- _Assignment_
Lines of the listing that contain "Start" need to be copied.

- _Data under study_
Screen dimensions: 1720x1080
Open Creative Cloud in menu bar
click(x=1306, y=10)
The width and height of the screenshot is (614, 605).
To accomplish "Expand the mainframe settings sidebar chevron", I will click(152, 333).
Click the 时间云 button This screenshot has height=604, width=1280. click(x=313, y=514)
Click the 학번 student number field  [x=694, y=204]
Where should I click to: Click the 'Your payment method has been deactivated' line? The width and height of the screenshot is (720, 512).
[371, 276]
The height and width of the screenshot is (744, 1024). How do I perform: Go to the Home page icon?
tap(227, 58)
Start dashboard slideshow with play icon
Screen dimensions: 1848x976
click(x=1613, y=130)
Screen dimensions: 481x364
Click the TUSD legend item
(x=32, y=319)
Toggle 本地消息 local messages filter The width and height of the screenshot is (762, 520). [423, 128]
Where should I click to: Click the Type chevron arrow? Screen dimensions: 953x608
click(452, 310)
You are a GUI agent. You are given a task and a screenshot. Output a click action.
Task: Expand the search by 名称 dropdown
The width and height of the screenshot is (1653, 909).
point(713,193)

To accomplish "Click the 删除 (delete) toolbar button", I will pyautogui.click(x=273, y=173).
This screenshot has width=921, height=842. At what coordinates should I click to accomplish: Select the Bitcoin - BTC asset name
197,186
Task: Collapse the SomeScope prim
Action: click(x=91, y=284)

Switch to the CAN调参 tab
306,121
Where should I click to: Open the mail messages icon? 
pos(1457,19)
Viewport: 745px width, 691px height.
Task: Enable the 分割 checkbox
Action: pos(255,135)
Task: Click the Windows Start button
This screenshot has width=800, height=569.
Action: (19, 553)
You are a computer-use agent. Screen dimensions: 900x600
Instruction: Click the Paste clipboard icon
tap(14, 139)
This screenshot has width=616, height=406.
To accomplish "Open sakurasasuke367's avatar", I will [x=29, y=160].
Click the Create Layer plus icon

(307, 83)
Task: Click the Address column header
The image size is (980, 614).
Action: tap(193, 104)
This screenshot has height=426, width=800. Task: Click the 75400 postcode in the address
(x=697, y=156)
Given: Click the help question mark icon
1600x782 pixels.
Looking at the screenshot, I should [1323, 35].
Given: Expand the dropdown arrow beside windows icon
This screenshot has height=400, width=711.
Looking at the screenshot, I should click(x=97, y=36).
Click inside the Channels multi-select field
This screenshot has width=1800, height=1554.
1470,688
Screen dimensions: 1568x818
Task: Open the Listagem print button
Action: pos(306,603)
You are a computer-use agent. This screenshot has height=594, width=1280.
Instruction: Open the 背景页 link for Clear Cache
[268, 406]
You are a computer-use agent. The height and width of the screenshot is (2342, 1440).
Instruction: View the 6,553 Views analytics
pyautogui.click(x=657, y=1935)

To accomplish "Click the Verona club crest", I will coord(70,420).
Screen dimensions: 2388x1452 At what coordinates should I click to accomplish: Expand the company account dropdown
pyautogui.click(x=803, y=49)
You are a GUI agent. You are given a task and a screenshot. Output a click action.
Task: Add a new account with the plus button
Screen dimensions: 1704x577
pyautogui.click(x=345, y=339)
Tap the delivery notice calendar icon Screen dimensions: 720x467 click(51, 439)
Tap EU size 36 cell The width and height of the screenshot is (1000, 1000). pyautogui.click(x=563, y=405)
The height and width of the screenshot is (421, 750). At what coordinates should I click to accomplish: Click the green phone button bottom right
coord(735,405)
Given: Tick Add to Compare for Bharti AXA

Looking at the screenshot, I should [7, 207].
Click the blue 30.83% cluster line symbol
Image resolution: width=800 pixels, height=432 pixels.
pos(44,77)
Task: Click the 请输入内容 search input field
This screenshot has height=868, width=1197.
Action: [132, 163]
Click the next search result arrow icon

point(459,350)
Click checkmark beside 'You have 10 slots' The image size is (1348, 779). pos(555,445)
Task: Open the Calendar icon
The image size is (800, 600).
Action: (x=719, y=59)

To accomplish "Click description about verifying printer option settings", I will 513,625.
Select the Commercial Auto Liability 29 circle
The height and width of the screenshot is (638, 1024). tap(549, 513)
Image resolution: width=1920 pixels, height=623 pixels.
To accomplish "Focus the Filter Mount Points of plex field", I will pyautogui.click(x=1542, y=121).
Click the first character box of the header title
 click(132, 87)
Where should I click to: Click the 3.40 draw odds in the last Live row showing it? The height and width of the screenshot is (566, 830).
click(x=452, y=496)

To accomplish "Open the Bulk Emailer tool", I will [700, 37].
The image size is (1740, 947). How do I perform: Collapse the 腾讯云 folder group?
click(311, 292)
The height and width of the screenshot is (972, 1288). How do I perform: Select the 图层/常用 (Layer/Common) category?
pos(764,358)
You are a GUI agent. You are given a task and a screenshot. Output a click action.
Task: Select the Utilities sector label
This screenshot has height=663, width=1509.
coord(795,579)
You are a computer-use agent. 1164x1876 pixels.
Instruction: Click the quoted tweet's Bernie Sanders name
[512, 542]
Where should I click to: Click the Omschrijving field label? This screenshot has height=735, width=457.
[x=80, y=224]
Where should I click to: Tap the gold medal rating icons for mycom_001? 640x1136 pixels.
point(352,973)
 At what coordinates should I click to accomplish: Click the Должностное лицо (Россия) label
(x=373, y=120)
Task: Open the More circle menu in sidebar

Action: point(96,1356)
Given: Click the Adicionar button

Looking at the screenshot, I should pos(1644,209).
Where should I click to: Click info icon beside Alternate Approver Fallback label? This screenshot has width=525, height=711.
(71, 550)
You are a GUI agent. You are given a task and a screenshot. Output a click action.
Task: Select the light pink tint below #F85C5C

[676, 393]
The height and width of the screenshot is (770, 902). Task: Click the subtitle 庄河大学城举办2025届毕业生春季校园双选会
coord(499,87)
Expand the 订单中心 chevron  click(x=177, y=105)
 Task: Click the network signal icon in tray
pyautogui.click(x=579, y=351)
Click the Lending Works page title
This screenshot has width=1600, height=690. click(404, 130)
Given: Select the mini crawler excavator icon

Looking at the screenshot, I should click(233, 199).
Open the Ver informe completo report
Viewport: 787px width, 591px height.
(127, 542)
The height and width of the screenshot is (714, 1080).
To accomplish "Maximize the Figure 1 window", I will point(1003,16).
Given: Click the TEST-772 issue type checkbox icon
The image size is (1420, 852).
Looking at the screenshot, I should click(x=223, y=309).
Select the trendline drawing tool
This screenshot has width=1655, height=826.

- _Response_
Start dashboard slideshow with play icon
Task: Click the Windows Start button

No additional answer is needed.